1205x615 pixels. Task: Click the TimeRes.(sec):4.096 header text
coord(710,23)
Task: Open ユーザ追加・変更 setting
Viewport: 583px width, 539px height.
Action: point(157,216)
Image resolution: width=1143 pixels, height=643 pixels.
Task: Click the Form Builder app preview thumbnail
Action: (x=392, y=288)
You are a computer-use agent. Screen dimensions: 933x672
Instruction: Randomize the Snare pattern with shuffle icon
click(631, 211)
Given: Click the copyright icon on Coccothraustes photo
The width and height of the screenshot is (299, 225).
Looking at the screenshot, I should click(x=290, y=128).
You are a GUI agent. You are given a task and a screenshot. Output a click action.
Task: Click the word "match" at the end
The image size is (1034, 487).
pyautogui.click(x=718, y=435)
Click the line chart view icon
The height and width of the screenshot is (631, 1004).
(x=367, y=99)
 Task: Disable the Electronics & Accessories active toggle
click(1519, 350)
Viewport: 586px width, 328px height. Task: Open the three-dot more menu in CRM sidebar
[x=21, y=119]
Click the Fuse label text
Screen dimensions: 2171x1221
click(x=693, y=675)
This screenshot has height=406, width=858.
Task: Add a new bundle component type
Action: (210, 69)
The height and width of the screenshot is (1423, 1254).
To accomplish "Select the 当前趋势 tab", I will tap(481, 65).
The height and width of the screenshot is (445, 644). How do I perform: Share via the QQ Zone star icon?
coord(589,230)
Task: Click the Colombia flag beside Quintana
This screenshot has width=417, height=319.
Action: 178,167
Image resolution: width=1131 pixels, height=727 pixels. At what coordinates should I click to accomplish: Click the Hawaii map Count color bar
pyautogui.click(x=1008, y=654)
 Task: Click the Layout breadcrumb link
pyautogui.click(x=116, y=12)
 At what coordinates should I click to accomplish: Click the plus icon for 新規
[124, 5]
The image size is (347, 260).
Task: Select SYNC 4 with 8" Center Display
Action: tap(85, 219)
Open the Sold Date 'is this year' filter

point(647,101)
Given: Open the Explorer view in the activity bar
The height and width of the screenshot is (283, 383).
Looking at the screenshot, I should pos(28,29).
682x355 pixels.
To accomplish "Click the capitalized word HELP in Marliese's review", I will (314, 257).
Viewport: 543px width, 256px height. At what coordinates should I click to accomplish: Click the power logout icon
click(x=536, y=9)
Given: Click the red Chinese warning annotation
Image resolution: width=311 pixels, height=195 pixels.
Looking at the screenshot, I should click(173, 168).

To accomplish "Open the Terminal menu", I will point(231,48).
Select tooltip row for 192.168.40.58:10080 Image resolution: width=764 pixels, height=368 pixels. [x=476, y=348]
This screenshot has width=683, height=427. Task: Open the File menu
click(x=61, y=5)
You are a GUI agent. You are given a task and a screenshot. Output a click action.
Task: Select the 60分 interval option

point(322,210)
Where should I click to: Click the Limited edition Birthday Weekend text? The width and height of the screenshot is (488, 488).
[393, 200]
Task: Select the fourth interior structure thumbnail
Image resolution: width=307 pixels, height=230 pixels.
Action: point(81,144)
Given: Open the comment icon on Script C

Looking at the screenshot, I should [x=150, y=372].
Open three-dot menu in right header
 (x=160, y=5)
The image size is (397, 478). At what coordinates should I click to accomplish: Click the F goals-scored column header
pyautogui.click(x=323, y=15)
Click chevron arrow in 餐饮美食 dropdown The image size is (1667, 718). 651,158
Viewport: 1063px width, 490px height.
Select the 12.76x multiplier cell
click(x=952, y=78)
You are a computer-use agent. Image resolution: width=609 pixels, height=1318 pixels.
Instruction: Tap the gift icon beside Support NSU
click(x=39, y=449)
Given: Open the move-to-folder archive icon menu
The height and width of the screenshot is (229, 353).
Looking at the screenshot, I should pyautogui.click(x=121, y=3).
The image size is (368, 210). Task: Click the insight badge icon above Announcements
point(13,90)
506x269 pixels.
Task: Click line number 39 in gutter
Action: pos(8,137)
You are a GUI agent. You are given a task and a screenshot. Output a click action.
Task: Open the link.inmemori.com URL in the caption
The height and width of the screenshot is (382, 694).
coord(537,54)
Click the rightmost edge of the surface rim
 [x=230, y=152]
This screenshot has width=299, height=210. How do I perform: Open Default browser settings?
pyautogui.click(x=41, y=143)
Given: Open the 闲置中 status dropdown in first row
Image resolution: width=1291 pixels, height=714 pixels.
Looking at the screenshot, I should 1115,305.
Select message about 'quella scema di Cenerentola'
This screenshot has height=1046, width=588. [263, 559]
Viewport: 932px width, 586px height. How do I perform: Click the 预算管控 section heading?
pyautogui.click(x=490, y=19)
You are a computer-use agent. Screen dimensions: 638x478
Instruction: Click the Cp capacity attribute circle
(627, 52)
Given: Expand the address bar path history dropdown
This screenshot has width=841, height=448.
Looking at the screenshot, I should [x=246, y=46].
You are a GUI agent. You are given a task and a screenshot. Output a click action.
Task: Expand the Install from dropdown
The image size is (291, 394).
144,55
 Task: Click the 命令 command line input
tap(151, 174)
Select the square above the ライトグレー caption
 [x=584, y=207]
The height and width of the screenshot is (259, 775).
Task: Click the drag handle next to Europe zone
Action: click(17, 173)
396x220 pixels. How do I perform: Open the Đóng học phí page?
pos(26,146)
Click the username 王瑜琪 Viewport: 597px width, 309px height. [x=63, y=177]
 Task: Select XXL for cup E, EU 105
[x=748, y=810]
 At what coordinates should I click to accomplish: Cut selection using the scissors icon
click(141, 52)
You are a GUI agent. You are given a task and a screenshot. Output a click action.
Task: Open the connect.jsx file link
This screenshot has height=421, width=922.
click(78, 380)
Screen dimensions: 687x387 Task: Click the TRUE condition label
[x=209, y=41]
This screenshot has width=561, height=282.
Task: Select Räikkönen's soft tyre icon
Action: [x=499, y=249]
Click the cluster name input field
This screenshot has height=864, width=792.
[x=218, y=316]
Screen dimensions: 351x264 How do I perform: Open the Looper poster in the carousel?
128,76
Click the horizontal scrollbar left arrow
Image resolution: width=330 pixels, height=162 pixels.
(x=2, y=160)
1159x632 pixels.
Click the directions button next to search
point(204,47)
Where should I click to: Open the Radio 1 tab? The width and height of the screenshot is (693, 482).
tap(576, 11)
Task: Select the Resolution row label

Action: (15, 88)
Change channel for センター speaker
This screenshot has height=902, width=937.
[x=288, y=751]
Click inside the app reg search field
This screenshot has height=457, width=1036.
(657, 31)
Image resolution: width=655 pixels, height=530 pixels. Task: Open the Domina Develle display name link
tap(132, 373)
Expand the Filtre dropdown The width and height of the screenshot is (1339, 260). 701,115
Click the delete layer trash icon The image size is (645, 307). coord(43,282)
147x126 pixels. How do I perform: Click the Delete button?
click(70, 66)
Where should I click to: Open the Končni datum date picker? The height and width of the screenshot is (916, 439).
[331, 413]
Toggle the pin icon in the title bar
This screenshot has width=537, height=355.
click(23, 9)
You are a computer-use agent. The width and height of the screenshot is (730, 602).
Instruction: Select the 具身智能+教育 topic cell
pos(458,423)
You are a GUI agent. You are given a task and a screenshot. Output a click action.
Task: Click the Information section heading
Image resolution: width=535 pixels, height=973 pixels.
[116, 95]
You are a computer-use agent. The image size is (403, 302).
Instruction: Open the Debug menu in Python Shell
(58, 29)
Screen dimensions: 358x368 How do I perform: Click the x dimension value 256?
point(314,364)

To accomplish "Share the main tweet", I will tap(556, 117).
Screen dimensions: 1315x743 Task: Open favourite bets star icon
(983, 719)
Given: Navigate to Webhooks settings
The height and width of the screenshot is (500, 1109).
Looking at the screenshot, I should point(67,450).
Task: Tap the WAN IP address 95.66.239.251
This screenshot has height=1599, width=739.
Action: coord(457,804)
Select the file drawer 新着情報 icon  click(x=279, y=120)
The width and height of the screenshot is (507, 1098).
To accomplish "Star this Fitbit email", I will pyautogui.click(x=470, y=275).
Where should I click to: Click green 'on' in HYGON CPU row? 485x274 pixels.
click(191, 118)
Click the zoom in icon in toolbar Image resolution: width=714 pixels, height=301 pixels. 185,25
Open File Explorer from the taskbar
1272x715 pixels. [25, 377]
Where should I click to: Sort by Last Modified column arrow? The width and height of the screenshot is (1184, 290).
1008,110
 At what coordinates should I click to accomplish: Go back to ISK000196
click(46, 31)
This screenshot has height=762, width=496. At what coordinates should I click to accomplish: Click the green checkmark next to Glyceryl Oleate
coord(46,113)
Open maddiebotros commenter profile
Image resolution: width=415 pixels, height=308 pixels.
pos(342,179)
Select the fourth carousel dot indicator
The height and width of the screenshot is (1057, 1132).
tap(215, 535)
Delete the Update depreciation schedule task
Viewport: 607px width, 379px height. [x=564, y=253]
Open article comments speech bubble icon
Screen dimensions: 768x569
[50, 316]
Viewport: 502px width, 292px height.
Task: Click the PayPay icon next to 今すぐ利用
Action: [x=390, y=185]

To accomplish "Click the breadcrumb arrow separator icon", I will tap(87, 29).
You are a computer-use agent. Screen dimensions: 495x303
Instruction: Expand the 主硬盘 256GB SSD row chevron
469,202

To do
The reply should consist solely of the lines above from the one that has "This screenshot has height=421, width=922." through the one that has "Click the cluster name input field", reproduced exactly.

Answer to the exercise
This screenshot has height=421, width=922.
click(78, 380)
Screen dimensions: 687x387 Task: Click the TRUE condition label
[x=209, y=41]
This screenshot has width=561, height=282.
Task: Select Räikkönen's soft tyre icon
Action: [x=499, y=249]
Click the cluster name input field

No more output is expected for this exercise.